Note: I have a separate note where I write in detail about Pipelines and their components.
Terraform, as we know, is an infrastructure automation tool that follows the sequence of init -> validate -> plan -> apply
(and if necessary, destroy
too). So the idea was to use both Azure DevOps and Terraform to automate infrastructure provisioning across environments.
That meant that I had to map the Terraform commands into Azure pipelines build definition and release definition. In a traditional CI/CD approach, we compile and create the package in CI (continuous integration). However, in the case of Terraform, there is no code to compile. And then, in CD (continuous deploy), we apply the package to an environment. I realize that terraform plan and terraform apply belong to CD because they are environment specific and will vary from environment to environment. And hence, by the rule of elimination, terraform init
and terraform validate
belong to CI. There is no hard and fast rule as such. I attempt to retrofit terraform workflow with Azure DevOps.

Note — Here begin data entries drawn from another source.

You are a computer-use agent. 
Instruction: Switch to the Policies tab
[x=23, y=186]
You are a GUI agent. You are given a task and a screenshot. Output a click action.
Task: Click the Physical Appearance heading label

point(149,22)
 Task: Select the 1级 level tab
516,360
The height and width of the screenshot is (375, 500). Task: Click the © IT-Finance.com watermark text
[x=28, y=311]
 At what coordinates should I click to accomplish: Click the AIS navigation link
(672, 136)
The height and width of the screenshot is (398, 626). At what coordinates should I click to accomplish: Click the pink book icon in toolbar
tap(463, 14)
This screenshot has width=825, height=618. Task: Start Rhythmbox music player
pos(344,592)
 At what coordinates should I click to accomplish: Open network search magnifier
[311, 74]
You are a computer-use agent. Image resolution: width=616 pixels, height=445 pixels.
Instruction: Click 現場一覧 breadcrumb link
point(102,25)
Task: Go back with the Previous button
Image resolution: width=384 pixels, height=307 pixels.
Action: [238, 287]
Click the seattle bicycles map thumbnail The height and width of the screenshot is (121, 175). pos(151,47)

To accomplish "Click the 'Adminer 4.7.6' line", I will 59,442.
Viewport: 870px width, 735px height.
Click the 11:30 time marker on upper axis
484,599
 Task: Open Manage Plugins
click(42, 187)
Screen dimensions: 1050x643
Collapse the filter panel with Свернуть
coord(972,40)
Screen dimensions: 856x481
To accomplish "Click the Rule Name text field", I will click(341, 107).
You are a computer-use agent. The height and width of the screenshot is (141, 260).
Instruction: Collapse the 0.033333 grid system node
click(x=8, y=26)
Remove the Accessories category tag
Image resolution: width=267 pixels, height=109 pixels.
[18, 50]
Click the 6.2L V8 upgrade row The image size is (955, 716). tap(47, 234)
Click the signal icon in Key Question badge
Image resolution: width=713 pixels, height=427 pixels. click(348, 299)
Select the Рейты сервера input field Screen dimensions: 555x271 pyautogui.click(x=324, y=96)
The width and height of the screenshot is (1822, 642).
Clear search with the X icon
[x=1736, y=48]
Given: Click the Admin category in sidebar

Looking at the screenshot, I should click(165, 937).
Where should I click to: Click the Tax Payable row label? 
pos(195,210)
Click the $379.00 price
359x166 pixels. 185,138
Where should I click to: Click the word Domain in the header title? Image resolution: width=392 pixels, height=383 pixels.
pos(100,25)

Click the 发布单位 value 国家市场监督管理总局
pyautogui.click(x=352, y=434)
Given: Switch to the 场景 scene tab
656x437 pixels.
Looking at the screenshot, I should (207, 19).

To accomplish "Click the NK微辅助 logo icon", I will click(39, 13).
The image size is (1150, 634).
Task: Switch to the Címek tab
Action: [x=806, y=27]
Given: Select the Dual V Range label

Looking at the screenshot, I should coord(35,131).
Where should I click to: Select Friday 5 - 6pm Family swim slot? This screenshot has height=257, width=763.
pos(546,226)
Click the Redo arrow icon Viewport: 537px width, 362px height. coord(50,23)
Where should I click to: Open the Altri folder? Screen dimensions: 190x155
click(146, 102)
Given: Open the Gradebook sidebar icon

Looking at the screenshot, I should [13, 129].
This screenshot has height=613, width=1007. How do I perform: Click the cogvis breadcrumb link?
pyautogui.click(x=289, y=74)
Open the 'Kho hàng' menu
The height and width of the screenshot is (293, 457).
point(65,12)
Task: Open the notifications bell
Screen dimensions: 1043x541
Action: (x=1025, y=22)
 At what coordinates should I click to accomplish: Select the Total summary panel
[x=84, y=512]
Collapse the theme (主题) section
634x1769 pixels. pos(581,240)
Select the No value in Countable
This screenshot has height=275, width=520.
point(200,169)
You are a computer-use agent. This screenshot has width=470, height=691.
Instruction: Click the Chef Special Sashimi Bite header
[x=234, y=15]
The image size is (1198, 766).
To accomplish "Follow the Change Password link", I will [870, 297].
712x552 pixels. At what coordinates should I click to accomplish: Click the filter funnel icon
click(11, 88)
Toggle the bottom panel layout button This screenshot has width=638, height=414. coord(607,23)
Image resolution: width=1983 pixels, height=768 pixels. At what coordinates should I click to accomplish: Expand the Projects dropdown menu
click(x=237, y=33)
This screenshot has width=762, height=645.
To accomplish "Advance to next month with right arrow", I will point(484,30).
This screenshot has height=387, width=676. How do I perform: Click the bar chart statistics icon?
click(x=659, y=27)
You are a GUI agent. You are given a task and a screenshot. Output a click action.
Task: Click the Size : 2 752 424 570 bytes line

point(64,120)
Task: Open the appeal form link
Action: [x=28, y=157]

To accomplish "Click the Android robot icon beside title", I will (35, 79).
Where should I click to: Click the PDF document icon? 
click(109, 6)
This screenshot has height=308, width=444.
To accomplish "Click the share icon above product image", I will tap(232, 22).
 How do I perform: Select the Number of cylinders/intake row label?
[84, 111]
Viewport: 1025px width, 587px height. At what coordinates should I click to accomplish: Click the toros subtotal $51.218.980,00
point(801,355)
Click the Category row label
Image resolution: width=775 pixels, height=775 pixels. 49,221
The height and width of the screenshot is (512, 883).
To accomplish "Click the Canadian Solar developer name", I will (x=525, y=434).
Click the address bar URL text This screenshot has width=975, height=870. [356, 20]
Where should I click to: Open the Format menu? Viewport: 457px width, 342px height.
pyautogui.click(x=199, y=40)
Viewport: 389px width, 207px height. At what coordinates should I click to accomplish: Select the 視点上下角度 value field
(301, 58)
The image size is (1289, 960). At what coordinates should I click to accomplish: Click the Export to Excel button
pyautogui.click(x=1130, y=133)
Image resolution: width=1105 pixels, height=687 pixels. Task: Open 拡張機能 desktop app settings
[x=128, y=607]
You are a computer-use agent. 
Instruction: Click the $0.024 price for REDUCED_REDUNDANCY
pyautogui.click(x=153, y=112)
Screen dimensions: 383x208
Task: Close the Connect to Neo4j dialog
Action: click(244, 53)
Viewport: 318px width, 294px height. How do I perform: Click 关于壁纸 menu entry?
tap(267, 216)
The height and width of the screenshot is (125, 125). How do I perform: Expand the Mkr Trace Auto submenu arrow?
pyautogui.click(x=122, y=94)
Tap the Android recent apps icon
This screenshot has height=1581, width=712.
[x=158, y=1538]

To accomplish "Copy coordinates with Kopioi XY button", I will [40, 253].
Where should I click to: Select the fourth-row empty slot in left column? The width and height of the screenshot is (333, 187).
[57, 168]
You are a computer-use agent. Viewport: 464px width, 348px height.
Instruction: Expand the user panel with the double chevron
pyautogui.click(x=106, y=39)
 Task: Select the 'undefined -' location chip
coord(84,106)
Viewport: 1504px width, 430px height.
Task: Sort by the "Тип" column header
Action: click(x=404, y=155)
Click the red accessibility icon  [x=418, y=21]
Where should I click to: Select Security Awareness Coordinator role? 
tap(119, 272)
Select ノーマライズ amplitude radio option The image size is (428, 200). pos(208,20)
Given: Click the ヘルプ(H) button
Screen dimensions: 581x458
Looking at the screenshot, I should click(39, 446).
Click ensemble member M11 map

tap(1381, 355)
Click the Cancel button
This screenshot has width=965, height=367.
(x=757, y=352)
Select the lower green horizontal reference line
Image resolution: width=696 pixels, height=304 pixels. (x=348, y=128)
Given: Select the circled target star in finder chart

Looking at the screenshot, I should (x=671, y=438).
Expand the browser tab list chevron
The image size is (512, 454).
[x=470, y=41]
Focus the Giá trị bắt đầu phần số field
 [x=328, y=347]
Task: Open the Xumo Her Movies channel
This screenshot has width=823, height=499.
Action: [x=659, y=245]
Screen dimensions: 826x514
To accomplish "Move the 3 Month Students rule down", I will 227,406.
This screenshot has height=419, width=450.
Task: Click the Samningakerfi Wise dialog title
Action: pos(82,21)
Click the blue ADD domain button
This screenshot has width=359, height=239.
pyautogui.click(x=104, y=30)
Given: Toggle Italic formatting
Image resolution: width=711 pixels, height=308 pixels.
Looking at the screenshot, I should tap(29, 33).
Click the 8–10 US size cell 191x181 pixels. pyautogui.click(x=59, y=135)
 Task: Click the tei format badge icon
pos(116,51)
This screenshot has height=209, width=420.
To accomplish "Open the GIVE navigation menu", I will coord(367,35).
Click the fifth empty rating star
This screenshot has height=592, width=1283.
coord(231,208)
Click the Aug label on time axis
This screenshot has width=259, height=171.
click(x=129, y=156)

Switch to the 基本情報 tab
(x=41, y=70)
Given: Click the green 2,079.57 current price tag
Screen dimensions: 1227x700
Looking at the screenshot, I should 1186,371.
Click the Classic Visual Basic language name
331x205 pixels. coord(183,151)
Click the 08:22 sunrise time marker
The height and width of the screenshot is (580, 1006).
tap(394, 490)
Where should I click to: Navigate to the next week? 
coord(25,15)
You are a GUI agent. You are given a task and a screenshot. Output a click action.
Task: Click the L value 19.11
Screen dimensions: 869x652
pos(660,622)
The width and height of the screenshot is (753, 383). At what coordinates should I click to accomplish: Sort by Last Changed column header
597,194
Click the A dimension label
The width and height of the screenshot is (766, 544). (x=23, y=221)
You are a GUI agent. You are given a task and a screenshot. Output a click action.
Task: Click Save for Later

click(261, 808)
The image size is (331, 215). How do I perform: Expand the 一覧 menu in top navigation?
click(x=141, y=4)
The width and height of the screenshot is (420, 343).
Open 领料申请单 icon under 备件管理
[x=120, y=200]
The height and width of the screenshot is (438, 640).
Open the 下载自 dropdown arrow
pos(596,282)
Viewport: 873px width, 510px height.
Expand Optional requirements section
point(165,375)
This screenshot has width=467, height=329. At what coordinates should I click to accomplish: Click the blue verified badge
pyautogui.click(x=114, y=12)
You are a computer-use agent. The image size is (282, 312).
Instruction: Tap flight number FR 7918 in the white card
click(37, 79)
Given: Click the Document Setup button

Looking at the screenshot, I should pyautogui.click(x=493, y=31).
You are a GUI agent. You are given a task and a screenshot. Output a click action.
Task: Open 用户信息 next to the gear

In the case of an Azure DevOps build definition, the workflow would look something like below:
-checkout files from code repo,
-run terraform init
, which downloads all dependencies and initializes the backend to store the remote state. It is at this stage that we also provide credentials (AWS or Azure) to be able to communicate with the remote state
-run terraform validate
, which checks for correctness of syntax,
-create a package with the .terraform folder and the .tf files in it.
The package is then ready to have terraform plan
and terraform apply
run on them, which belongs to the continuous deploy step defined in a release definition.
So the release definition workflow would look like this:
-download the package from the associated build definition,
-run terraform plan
-run terraform apply
Conceptually, this would work but has certain limitations.
The idea of a CI/CD pipeline is to build once-deploy multiple. However, a terraform configuration has a remote state where terraform stores the state file of changes applied to an environment. Terraform stores the remote state configuration value in a backend.tf file, and that file cannot have any variables.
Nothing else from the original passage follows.